§ **Exercise aim**
For each line of the data below that contains "computer", return that line.

*** Input data Section Begins ***

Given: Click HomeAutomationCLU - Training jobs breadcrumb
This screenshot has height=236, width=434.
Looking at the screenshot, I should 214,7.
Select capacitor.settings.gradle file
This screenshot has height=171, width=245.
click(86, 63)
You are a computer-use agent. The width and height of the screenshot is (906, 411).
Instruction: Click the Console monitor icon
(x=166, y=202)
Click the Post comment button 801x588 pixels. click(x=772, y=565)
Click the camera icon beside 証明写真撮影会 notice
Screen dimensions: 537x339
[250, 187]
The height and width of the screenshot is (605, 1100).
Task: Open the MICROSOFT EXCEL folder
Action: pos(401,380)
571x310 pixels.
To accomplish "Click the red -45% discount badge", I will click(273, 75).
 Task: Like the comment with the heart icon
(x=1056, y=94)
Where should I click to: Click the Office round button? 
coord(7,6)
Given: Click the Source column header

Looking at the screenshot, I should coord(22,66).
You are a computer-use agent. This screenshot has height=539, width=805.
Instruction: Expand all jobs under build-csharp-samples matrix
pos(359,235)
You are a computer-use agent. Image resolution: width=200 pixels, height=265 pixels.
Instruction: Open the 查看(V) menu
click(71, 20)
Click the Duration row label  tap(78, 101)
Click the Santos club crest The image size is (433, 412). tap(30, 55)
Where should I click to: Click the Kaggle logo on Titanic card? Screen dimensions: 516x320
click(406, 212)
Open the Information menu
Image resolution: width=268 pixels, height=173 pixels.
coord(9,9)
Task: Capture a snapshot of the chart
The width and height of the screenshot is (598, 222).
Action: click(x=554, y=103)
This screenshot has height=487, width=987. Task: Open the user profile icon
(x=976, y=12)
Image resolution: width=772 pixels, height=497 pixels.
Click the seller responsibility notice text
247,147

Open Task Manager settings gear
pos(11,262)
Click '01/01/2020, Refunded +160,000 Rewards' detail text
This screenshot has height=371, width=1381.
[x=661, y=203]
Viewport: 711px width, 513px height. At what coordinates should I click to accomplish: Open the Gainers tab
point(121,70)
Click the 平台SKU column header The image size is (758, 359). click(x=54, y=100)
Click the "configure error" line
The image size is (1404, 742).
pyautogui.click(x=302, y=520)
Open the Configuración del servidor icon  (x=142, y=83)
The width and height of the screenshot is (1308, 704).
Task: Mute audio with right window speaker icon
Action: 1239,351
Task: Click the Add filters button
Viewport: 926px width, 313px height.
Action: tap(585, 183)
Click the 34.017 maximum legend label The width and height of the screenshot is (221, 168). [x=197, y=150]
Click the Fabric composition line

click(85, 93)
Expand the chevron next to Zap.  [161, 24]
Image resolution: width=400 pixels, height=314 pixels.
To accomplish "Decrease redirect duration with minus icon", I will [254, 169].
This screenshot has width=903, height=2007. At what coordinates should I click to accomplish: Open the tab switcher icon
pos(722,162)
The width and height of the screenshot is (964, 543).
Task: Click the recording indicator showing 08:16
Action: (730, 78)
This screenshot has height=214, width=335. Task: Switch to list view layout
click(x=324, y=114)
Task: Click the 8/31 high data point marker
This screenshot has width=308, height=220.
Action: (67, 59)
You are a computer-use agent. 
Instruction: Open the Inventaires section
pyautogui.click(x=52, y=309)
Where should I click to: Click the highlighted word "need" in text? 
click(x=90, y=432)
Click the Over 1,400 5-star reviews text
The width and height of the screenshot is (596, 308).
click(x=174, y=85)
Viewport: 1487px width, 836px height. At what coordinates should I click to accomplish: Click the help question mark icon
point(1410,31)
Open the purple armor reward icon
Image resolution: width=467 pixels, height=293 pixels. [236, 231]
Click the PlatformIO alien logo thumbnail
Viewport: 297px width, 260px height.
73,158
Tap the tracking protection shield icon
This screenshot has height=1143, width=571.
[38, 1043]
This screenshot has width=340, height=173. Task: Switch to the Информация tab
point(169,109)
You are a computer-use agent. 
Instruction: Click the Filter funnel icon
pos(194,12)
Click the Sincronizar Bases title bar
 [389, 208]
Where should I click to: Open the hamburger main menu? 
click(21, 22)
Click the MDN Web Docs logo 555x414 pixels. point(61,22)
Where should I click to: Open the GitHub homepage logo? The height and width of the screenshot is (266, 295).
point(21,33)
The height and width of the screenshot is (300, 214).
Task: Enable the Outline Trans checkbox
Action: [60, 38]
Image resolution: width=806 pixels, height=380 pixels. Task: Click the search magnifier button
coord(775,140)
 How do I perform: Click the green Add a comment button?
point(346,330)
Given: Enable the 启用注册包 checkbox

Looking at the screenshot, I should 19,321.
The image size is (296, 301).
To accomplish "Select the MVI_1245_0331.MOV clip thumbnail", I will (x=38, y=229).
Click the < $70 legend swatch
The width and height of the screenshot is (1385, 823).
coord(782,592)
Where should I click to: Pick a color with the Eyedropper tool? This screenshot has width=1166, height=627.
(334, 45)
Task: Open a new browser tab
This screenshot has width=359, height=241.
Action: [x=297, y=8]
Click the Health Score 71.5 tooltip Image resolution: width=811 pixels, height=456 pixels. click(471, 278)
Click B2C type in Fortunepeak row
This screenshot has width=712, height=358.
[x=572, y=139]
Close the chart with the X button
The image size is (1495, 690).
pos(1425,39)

*** Input data Section Ends ***

§ **Task output**
You are a computer-use agent. The width and height of the screenshot is (906, 411).
You are a computer-use agent. This screenshot has height=539, width=805.
You are a computer-use agent. Image resolution: width=200 pixels, height=265 pixels.
You are a computer-use agent. 
You are a computer-use agent. 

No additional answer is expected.